Data items:
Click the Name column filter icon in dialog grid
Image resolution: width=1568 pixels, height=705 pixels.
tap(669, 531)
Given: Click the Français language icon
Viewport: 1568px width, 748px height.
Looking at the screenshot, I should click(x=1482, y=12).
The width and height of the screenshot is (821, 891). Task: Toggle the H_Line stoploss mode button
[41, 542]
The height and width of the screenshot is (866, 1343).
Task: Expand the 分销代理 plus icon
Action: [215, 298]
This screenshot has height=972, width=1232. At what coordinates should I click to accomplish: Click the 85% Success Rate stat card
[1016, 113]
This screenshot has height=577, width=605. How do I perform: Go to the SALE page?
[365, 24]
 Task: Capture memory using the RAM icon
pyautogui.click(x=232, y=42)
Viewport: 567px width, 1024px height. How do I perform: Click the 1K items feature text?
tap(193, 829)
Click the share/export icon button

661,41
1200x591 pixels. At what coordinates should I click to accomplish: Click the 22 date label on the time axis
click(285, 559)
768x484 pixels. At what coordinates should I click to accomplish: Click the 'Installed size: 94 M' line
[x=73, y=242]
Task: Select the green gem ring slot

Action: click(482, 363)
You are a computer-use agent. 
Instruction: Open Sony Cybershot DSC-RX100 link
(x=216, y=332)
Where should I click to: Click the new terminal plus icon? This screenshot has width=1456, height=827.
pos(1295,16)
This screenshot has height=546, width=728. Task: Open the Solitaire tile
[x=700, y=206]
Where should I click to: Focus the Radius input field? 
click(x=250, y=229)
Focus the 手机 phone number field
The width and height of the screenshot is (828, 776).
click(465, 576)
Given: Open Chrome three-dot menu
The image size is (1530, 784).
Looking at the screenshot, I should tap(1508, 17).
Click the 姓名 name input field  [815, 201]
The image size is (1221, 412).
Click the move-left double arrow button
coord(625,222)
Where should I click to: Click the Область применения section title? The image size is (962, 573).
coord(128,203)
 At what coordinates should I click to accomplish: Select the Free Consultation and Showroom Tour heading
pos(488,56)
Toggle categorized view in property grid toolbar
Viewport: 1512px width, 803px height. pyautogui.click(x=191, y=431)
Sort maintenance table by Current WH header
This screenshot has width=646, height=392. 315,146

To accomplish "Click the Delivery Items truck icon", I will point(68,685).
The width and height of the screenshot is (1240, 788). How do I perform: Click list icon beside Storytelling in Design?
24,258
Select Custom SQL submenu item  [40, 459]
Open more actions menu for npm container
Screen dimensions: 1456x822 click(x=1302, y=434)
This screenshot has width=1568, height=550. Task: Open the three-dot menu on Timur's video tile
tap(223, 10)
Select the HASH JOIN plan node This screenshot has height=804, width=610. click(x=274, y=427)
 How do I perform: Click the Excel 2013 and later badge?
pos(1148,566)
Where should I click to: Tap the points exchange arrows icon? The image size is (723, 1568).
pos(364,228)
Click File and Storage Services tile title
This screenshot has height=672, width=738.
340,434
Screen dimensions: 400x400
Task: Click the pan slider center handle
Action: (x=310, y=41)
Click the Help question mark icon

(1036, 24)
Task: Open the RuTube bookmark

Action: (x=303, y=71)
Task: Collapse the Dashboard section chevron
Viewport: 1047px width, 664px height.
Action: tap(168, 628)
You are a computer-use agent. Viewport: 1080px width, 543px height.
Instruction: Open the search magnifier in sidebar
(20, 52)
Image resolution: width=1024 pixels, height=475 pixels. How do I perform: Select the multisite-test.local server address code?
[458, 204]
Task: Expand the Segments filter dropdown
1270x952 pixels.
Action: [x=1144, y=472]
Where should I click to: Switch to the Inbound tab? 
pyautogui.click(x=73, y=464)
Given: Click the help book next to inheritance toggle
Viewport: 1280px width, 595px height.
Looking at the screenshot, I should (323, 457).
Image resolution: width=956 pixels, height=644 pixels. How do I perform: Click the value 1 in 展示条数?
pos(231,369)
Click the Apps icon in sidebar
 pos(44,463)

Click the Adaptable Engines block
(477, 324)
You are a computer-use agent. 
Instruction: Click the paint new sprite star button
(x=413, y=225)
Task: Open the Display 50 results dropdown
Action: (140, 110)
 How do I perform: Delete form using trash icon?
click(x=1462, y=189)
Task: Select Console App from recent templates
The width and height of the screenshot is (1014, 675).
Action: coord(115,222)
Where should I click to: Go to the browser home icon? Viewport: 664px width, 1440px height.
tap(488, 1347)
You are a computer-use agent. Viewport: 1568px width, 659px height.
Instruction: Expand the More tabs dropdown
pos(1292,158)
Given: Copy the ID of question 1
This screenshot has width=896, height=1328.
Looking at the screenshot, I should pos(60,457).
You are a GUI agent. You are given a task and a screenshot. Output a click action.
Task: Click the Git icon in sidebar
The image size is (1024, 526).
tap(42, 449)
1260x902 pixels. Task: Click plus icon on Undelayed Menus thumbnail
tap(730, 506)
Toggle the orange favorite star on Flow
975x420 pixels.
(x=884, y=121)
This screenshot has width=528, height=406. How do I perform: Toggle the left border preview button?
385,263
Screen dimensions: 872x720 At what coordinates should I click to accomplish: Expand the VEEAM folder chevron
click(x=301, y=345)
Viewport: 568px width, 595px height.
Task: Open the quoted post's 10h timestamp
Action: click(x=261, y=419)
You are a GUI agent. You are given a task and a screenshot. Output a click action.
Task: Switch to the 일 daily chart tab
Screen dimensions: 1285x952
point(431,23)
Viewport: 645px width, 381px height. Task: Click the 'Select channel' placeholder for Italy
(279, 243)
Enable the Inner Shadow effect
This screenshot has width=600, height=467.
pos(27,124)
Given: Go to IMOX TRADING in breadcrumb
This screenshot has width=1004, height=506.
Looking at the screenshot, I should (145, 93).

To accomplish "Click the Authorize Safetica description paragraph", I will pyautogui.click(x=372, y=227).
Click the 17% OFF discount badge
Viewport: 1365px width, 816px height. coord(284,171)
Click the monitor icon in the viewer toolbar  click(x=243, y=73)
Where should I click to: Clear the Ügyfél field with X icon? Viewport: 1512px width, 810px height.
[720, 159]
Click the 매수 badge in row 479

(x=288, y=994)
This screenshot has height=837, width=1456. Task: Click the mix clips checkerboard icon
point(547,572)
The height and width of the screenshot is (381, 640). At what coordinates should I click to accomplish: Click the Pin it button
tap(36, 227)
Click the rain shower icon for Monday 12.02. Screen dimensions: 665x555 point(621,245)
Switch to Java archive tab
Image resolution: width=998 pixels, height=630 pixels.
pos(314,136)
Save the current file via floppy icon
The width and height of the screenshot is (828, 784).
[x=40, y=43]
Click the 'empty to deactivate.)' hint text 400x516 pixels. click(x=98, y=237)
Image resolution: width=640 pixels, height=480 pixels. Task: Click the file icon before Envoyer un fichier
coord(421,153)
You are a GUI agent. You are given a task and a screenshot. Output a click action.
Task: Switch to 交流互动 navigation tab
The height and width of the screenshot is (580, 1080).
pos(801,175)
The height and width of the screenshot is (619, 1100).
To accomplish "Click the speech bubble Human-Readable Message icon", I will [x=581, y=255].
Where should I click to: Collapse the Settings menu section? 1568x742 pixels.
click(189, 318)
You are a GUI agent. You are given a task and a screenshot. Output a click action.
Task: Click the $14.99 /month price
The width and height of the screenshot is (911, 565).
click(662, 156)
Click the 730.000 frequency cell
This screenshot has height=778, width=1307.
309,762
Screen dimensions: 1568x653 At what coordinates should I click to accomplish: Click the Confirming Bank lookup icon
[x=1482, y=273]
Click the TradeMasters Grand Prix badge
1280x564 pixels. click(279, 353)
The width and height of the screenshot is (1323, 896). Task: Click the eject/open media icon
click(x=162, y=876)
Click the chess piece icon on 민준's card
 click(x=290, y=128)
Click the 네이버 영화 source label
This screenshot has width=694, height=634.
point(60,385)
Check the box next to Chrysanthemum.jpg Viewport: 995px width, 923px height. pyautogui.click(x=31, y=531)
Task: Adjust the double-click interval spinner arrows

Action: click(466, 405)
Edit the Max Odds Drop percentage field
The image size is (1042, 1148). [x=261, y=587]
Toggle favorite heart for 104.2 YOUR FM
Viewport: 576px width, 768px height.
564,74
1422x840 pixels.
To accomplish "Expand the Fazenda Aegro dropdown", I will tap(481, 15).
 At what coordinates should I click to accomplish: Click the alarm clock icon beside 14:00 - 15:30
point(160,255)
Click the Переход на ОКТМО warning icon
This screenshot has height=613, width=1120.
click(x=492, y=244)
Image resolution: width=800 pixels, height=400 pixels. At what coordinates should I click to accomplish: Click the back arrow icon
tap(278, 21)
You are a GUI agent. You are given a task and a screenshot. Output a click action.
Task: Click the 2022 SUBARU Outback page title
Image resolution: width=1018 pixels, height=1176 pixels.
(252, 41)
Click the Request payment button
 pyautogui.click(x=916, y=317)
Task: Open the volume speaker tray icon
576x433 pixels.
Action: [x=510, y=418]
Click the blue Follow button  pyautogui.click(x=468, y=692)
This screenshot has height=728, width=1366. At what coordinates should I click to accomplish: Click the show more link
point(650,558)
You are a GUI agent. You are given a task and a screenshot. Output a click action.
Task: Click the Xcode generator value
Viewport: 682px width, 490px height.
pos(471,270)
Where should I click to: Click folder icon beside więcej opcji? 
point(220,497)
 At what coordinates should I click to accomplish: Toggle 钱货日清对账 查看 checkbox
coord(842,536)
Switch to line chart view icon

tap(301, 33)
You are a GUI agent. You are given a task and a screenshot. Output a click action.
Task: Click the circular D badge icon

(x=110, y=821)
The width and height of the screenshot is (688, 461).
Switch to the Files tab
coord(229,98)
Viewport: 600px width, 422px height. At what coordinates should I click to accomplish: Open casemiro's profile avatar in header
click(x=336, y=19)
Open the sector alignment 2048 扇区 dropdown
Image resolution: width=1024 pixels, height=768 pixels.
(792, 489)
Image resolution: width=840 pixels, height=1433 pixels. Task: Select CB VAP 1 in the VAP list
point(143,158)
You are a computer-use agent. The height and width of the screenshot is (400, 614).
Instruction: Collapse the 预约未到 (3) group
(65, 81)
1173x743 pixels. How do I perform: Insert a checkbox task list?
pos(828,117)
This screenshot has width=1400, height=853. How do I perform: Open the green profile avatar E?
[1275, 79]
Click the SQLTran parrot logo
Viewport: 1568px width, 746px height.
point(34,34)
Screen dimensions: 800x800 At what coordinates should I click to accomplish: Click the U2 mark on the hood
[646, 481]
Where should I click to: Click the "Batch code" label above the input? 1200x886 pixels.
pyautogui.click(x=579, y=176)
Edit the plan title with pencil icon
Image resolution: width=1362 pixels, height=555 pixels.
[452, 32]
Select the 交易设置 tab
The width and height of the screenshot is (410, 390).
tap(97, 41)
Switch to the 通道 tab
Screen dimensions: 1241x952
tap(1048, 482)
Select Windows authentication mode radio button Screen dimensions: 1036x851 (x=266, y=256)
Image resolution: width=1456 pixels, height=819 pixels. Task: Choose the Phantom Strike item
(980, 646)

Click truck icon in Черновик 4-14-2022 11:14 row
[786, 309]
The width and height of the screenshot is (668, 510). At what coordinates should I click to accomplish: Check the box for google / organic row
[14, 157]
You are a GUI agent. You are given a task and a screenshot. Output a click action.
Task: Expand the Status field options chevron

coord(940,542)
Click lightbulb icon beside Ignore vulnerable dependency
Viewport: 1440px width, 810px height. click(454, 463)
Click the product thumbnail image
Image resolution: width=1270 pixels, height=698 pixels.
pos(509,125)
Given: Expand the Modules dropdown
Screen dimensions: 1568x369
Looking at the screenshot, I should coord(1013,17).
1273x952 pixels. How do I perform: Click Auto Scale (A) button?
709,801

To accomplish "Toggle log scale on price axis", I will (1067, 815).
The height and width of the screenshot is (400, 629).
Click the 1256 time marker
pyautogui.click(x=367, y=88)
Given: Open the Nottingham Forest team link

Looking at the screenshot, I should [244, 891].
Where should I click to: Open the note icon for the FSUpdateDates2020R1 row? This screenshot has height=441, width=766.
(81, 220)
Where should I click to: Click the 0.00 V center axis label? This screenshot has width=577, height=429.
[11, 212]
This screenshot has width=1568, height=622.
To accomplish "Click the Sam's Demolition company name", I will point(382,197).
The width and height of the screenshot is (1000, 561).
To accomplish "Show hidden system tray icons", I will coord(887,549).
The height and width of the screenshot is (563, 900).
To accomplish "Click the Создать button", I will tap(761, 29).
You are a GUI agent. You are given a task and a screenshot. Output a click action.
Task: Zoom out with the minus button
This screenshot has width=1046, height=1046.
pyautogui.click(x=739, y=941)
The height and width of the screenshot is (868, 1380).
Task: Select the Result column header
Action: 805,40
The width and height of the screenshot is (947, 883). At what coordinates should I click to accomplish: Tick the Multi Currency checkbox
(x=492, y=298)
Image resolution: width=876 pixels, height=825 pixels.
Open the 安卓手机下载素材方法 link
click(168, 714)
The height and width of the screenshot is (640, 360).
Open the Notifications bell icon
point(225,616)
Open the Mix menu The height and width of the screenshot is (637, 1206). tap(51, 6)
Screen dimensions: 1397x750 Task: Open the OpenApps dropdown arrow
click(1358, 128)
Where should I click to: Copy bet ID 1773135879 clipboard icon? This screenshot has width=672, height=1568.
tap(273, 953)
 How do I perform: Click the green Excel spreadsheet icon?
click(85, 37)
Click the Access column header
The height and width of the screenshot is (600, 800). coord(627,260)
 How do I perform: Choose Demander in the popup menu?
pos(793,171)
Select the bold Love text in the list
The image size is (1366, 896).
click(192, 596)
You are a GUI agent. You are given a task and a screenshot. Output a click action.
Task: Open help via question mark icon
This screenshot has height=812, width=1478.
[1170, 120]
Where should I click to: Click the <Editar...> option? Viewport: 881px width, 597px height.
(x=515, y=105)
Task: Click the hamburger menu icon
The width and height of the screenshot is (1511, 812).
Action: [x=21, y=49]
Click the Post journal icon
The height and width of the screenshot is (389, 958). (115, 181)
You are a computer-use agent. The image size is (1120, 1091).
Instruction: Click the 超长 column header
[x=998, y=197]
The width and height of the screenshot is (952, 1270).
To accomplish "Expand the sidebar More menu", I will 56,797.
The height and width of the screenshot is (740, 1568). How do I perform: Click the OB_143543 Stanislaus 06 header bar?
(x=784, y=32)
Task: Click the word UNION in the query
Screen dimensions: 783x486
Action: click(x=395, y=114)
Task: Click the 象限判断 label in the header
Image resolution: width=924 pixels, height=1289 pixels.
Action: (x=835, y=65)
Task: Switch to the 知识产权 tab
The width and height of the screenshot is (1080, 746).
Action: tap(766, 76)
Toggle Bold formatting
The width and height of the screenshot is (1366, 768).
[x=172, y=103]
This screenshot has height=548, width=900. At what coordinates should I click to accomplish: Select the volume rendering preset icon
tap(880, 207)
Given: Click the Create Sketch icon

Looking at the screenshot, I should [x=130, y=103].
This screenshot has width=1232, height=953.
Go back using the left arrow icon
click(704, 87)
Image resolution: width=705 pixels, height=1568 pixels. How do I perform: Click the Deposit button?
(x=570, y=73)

» Problem details
Establish how many lines of the entries hold the word "computer", giving nothing but the number.

» Completed task
6